En effet, la formulette permet de donner un statut à celui qui raconte, celui de conteur, et à l’histoire qui est dite, celle de conte. En laissant planer le doute sur la véracité de l’histoire, c’est aussi une licence pour le conteur de sortir du vrai, ce qui est bien pratique pour raconter des histoires inventées autour de faits réels.

Et la Perse est une des nations expertes pour les contes, étant à l’origine de nombreuse histoires, dont celles par exemple des Milles et une Nuits. Contes enchassés dans d’autres contes qui permettent à la belle Shéhérazade de survivre une nuit de plus.

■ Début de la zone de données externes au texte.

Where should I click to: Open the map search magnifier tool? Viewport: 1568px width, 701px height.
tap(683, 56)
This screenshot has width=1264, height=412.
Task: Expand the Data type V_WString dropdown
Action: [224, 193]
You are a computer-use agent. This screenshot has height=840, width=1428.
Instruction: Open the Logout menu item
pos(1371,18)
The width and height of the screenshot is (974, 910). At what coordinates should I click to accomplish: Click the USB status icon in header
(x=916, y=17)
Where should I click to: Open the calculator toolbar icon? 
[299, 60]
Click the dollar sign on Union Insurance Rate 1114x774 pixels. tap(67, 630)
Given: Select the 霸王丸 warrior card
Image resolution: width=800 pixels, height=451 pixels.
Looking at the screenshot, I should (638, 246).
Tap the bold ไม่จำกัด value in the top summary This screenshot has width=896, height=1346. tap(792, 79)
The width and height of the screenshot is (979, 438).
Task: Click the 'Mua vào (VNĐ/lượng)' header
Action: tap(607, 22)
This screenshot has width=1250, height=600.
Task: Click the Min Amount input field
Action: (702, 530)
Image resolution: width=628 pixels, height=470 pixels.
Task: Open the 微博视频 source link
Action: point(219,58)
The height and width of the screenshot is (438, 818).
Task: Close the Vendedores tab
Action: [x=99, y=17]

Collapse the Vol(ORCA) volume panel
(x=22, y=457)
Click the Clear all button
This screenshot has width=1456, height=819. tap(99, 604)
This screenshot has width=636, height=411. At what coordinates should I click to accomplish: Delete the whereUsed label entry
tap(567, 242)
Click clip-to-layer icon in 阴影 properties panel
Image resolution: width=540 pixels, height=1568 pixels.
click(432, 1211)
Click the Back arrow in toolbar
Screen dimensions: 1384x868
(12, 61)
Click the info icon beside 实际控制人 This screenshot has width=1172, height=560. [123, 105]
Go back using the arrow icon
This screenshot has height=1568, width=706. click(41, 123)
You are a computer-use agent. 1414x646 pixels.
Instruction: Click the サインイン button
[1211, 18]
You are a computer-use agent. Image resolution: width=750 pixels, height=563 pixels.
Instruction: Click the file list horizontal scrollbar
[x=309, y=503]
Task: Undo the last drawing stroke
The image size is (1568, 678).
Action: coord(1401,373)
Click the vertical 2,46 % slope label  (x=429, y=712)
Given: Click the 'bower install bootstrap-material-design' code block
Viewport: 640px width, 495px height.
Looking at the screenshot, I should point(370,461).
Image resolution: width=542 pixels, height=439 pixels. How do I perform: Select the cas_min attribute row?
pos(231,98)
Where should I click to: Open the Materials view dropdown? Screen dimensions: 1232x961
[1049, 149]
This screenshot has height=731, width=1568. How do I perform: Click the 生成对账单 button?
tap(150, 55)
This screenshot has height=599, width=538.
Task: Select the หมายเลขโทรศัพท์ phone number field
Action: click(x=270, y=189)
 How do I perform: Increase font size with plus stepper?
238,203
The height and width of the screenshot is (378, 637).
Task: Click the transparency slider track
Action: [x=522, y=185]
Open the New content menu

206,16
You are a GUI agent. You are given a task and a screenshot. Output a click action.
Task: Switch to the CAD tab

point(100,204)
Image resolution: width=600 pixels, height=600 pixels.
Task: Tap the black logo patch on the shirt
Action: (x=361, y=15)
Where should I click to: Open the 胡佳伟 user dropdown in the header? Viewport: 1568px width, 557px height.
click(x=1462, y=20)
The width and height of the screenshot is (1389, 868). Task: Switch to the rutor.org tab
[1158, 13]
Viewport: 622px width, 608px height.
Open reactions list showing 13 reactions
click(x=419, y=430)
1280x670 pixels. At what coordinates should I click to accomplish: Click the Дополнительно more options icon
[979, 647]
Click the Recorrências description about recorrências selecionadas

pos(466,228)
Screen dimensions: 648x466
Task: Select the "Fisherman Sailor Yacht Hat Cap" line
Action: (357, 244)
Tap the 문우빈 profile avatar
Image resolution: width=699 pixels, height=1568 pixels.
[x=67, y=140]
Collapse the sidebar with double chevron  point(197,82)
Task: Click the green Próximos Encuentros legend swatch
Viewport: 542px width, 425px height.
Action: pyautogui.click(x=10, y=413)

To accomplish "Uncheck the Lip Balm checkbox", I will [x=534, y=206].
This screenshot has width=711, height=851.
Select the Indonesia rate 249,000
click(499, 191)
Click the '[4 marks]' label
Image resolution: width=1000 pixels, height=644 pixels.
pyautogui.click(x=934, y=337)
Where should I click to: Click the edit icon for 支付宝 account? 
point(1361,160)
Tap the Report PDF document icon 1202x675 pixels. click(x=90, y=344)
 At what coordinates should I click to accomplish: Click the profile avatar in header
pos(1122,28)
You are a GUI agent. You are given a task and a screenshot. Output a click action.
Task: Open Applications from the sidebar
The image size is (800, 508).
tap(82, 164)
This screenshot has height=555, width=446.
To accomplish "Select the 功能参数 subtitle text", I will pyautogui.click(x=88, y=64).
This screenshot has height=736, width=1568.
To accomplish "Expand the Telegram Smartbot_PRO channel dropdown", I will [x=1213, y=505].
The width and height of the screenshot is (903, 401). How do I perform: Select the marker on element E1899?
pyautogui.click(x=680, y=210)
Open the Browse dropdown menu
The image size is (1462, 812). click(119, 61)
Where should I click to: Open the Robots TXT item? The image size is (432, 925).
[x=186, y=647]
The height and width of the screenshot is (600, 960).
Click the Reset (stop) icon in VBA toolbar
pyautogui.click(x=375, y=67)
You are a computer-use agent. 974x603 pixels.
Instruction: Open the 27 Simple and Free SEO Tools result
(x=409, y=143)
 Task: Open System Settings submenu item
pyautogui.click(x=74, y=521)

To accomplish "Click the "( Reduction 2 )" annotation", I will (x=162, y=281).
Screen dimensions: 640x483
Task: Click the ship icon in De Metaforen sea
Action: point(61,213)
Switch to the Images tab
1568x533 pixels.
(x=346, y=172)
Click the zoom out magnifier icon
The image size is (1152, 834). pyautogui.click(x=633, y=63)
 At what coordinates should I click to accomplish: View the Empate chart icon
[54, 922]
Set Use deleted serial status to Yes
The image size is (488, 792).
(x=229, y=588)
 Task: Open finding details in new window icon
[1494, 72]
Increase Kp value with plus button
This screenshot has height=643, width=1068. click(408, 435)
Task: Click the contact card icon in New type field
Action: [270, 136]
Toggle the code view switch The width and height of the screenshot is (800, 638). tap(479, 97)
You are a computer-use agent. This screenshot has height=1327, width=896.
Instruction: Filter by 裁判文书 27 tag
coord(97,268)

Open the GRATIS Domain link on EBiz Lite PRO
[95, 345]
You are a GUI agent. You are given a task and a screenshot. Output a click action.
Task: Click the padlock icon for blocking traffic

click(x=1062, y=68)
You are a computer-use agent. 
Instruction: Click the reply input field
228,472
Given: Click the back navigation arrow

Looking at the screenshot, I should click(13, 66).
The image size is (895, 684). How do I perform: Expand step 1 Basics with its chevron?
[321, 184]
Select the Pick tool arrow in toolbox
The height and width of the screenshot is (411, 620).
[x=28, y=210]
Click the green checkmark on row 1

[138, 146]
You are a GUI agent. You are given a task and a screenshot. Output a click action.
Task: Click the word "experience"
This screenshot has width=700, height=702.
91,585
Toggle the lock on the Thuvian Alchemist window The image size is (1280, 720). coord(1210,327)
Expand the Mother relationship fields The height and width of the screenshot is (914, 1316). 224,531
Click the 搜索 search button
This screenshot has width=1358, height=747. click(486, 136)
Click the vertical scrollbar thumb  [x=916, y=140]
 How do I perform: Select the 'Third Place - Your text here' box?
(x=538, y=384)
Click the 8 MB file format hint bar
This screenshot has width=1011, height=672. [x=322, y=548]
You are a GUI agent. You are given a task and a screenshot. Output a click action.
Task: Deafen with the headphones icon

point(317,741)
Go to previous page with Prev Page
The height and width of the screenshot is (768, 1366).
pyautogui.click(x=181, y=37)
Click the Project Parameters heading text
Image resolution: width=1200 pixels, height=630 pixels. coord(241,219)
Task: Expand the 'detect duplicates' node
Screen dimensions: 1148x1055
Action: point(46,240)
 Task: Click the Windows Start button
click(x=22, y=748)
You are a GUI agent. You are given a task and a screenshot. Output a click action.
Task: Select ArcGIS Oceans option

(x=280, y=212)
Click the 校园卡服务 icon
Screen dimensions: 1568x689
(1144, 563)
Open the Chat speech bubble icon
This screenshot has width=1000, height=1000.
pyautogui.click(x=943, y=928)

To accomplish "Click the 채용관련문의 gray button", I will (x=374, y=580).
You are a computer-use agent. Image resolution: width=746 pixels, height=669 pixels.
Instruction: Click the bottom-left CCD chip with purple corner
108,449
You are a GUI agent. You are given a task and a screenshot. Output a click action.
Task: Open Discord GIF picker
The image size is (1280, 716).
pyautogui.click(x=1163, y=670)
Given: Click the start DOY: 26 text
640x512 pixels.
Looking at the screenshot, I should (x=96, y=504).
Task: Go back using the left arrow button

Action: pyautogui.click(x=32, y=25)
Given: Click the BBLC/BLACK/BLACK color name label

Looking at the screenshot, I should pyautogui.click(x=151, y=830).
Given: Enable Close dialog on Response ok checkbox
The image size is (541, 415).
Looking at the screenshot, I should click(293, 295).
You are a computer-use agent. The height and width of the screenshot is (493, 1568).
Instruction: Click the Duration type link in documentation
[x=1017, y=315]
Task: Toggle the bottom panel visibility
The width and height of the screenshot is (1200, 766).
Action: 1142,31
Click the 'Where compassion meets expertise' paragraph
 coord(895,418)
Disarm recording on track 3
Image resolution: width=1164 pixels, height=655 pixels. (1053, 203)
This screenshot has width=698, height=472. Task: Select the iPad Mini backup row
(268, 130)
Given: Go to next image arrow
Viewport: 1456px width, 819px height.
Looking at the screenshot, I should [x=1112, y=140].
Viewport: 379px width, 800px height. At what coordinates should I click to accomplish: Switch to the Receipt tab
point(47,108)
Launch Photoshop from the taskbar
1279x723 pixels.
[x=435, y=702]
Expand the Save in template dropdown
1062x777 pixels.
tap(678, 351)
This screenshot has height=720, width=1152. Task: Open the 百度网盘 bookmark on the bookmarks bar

Quant à l’histoire de Bijan et Manijeh, il en existe de nombreuses versions et de nombreuses adaptations dont la création d’Hamid Rahmanian qui semble sublime dans sa réalisation :

Ce conte nous dévoile l’histoire de Bijan, un héros iranien, qui tombe fou amoureux de Manijeh, fille du roi d’Afrasiab. Malheureusement, lorsque leur amour est découvert, Bijan est contraint à l’exil. Malgré la distance et de nombreuses aventures, les deux amoureux se retrouvent pour le meilleur. Une parfaite happy end comme on les aime.

Et lorsqu’on connait mieux ce conte, on apprécie d’autant plus les Poupées persanes et sa lecture croisée de chaque histoire.

Cela faisait du bien de retourner au théâtre, qui plus est pour une douceur pareille. J’ai vraiment apprécié comment la pièce nous fait passer du rire aux larmes, nous parlent de choses universelles comme l’amour à des choses bien plus spécifiques comme l’Histoire de l’Iran. Ca a été pour moi l’occasion de me plonger dans l’Histoire de ce pays, riche et complexe, malheureusement encore opprimé. C’est un appel à l’ouverture que ce conte propose et que je suis ravie de relayer.